Matthews, kelamlarını şöyle sürdürdü:
“Saldırıdan evvel sivillerin ziyan görmemesi için gerekli tedbirlerin alınmadığı ve orantılılık değerlendirmesi yapılmadığı, ülkenin dört bir yanında halka açık yerlerde meydana gelen patlamalarla akının niteliği göz önüne alındığında, akının sivil nüfus ortasında terörü yaymayı amaçladığı sonucuna varmak için önemli nedenler var.”
‘GELİŞİGÜZEL AKINLAR MEMLEKETLER ARASI HUKUKA AYKIRI’
LSE’den Dr. Gurmendi-Dunkelberg, uluslararası insancıl hukuk kapsamında, rastgele bir akının ayırt etme ve orantılılık kurallarına uygun olması gerektiğini söyleyerek “Yani yalnızca muharip olanlar amaç alınmalı ve hücum sonucunda sivillerde olması beklenen ziyan, taarruzdan elde edilecek askeri yarar ile orantılı olmalıdır” dedi.
İsrail’in, her bir davet aygıtının patlatılma anında farklı başka orantılılık incelemesi yapması gerektiğini belirten Gurmendi-Dunkelberg, “Eğer akın sırasında gereken tedbirleri almadan tüm davet aygıtlarını birebir anda patlatmışlarsa bu, memleketler arası hukuka nazaran yasaklanmış bir dizi ölçüsüz akın manasına gelecektir.

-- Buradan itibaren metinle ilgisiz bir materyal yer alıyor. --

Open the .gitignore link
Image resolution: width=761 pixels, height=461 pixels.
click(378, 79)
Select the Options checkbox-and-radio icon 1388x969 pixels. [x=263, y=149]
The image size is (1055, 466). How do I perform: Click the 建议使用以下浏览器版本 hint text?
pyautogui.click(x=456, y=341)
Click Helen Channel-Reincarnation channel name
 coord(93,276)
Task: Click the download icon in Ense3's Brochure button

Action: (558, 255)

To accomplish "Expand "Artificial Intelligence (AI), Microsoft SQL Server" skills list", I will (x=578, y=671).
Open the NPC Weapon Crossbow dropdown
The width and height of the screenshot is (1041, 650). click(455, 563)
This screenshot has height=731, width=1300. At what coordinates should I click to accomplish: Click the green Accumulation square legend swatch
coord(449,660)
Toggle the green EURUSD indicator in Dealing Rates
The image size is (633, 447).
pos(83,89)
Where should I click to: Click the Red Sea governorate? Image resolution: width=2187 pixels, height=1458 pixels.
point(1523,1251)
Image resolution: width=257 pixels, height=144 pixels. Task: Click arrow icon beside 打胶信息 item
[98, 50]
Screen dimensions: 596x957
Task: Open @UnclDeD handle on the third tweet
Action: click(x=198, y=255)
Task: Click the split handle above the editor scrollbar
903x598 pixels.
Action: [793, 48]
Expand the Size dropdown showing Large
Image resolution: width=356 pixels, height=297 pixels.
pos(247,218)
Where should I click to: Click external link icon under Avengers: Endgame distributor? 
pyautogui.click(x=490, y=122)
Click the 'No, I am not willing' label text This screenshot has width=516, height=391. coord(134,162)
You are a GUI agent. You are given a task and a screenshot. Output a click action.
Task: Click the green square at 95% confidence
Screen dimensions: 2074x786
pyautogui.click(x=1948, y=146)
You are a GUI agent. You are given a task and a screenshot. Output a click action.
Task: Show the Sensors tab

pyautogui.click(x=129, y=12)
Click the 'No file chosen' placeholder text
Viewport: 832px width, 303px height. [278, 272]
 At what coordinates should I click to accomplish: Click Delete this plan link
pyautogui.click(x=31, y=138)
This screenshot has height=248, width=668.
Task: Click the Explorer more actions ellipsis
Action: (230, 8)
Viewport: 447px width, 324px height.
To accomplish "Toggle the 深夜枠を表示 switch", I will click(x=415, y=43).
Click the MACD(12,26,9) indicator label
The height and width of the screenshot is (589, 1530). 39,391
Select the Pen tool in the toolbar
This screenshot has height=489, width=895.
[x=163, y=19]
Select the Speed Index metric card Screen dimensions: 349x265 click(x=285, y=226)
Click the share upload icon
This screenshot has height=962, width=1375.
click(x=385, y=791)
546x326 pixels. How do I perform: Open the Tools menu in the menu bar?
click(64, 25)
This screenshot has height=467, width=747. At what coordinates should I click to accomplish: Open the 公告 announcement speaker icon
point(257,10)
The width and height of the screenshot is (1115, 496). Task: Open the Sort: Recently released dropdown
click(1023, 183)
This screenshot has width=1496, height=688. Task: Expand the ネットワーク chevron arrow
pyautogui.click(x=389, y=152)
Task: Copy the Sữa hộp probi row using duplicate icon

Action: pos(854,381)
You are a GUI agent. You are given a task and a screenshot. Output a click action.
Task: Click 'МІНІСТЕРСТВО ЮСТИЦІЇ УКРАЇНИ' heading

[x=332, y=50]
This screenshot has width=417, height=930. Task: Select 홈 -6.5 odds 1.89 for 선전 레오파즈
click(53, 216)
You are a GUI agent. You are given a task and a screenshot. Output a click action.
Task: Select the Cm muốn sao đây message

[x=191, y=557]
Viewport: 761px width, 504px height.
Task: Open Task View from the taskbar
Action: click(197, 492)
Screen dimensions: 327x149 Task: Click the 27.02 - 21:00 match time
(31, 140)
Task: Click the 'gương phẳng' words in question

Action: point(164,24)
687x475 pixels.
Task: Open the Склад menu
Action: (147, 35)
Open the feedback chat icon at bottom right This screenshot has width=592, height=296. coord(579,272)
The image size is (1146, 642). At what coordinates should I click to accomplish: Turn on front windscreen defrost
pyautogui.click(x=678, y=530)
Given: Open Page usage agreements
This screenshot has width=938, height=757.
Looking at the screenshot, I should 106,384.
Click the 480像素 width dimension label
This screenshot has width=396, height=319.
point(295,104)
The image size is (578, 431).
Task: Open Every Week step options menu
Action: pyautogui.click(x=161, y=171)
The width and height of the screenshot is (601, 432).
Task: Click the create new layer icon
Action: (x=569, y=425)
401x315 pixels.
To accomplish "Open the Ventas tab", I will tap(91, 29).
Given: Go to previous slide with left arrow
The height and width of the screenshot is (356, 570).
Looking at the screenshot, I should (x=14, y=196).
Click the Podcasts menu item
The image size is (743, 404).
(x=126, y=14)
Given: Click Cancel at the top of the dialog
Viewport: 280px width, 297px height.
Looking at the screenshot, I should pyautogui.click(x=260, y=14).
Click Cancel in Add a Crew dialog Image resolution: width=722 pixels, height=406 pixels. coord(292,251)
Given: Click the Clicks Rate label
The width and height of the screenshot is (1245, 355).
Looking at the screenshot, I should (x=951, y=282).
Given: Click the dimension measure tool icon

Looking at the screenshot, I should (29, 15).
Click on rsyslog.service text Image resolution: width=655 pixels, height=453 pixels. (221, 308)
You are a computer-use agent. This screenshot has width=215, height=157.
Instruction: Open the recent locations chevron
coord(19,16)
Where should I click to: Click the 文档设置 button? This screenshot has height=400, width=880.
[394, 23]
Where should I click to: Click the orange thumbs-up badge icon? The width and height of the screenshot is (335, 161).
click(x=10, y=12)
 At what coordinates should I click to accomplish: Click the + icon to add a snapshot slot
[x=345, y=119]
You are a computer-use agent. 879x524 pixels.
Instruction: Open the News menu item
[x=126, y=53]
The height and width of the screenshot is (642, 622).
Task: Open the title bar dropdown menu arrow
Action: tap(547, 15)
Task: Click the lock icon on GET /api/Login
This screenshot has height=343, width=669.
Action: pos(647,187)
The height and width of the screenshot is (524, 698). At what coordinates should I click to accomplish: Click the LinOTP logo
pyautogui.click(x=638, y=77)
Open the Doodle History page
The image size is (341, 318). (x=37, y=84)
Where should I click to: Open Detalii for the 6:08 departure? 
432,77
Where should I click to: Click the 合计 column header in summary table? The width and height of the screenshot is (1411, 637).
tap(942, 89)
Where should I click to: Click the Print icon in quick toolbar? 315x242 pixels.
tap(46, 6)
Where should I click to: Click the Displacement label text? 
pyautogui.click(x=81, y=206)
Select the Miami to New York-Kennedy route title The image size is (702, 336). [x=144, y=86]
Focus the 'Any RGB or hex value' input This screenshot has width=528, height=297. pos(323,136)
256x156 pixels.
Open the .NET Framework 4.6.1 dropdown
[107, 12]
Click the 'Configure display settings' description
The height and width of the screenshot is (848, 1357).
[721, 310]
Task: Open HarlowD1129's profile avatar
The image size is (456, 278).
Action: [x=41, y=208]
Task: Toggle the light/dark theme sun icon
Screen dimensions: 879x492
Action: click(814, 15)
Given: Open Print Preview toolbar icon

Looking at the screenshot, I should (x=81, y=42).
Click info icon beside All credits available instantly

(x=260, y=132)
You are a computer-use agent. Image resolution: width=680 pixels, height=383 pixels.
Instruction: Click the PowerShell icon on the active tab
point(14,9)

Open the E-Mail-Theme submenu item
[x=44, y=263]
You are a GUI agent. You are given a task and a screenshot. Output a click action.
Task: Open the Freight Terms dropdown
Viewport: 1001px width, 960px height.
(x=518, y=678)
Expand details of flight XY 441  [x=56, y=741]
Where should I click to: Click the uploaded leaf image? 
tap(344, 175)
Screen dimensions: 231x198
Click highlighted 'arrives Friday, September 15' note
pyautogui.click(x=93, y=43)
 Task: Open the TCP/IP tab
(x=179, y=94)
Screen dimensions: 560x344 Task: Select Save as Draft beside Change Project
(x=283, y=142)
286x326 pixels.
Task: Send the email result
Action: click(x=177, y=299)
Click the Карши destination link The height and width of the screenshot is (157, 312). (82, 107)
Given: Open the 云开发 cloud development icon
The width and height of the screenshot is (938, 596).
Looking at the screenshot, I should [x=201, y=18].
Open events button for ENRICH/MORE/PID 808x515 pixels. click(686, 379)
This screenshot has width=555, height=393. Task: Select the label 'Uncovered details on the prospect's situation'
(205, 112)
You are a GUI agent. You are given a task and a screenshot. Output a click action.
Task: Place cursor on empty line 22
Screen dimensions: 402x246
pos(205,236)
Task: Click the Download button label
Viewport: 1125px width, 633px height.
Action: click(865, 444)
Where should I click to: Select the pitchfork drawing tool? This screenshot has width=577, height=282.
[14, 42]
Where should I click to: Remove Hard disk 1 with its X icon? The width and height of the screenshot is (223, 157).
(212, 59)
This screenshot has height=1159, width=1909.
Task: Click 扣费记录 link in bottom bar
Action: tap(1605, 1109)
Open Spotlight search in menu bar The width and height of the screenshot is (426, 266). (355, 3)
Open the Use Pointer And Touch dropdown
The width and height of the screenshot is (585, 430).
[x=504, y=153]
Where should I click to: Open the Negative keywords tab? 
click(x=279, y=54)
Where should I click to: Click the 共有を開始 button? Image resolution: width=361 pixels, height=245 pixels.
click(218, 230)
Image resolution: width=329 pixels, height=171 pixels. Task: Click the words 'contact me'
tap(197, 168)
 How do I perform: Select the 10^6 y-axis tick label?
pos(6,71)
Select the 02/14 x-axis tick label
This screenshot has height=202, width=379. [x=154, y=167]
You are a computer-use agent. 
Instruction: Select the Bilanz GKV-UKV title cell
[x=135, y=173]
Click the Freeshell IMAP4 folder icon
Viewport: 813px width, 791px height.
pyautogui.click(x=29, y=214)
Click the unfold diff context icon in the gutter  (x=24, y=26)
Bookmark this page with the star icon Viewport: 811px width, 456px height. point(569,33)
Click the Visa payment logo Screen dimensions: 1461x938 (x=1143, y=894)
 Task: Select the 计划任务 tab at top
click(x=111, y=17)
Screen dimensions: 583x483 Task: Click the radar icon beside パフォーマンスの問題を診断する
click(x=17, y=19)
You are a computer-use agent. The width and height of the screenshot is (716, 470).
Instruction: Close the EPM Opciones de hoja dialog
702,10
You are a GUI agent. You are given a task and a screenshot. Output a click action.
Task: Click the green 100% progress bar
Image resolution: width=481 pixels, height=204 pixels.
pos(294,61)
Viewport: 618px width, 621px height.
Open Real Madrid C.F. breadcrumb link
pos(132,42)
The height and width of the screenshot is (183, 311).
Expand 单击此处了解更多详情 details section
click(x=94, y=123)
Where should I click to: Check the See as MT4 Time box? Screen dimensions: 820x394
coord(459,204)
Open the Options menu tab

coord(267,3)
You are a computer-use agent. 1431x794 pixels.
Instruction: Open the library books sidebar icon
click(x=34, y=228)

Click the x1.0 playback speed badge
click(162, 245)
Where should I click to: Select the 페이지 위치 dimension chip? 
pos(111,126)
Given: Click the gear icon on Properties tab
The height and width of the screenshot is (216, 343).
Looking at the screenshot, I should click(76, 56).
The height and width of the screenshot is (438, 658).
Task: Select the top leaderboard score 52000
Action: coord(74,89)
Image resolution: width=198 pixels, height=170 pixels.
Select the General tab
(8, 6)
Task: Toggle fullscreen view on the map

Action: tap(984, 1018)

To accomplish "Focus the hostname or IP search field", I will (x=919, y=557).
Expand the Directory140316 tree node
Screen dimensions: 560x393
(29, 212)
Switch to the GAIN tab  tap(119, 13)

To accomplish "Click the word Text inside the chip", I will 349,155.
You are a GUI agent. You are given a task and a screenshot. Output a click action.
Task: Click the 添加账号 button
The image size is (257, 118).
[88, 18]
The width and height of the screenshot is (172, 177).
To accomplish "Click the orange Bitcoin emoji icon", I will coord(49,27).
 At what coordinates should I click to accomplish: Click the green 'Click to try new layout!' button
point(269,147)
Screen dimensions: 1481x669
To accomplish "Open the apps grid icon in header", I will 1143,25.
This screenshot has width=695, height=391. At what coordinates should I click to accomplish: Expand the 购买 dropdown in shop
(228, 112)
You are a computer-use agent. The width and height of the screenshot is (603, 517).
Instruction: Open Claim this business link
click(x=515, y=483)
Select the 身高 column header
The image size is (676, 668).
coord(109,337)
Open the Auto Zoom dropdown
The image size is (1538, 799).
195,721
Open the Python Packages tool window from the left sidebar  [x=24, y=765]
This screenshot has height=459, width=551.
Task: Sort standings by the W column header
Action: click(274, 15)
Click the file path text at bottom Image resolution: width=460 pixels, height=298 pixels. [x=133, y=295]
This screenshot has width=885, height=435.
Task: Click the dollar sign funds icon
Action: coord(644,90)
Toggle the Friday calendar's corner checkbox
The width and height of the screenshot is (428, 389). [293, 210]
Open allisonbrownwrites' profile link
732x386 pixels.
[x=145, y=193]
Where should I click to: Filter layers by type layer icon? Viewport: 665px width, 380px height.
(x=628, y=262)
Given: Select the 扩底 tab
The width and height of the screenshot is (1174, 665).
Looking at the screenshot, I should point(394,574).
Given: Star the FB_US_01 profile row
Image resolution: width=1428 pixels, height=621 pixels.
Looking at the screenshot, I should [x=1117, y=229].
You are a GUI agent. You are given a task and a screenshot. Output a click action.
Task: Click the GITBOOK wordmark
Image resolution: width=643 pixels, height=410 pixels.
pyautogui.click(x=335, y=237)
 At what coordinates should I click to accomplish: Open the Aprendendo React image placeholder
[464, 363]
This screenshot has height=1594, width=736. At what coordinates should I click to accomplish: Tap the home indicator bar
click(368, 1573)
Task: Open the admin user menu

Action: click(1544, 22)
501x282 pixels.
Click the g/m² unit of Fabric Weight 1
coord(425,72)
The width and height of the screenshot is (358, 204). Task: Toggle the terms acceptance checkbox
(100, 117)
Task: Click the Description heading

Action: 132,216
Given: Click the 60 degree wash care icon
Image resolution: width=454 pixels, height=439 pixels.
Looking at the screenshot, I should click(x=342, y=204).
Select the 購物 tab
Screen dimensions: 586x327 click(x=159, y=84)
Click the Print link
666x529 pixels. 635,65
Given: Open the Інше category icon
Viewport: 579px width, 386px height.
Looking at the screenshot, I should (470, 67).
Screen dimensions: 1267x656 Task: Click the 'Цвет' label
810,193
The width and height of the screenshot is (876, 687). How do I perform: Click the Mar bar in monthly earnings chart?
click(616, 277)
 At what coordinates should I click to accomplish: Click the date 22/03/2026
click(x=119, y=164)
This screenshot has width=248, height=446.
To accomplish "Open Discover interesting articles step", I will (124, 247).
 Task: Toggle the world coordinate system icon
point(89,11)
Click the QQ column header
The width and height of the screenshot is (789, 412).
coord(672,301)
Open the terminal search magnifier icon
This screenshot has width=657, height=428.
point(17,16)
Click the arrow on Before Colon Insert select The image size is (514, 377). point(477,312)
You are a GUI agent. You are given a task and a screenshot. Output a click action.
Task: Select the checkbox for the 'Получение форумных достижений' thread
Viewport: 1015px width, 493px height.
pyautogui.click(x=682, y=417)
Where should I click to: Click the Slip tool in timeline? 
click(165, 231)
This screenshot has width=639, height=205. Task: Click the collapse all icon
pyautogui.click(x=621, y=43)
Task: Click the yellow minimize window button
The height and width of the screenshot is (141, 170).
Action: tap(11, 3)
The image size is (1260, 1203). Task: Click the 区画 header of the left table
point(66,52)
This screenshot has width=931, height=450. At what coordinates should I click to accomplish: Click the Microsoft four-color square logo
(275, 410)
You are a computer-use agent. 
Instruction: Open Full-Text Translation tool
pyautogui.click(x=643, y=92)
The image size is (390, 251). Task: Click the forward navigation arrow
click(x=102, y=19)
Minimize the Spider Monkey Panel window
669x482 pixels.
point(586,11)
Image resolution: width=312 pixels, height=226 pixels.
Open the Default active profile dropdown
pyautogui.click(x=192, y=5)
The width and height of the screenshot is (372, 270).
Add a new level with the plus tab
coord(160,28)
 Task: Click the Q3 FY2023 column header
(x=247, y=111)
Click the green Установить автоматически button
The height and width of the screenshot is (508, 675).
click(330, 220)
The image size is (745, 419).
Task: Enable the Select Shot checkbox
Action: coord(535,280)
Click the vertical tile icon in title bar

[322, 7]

Zira saldıranların kimi hedeflediği, davet aygıtının kimde olduğu ve patlama anında yakınlarında kimlerin bulunduğu konusunda net bir fikirleri olmayacaktır. Sorunun bir kısmı da tam olarak ne olduğu ve akının nasıl gerçekleştirildiği konusunda kâfi bilgiye sahip olmamamızdır” ifadelerini kullandı.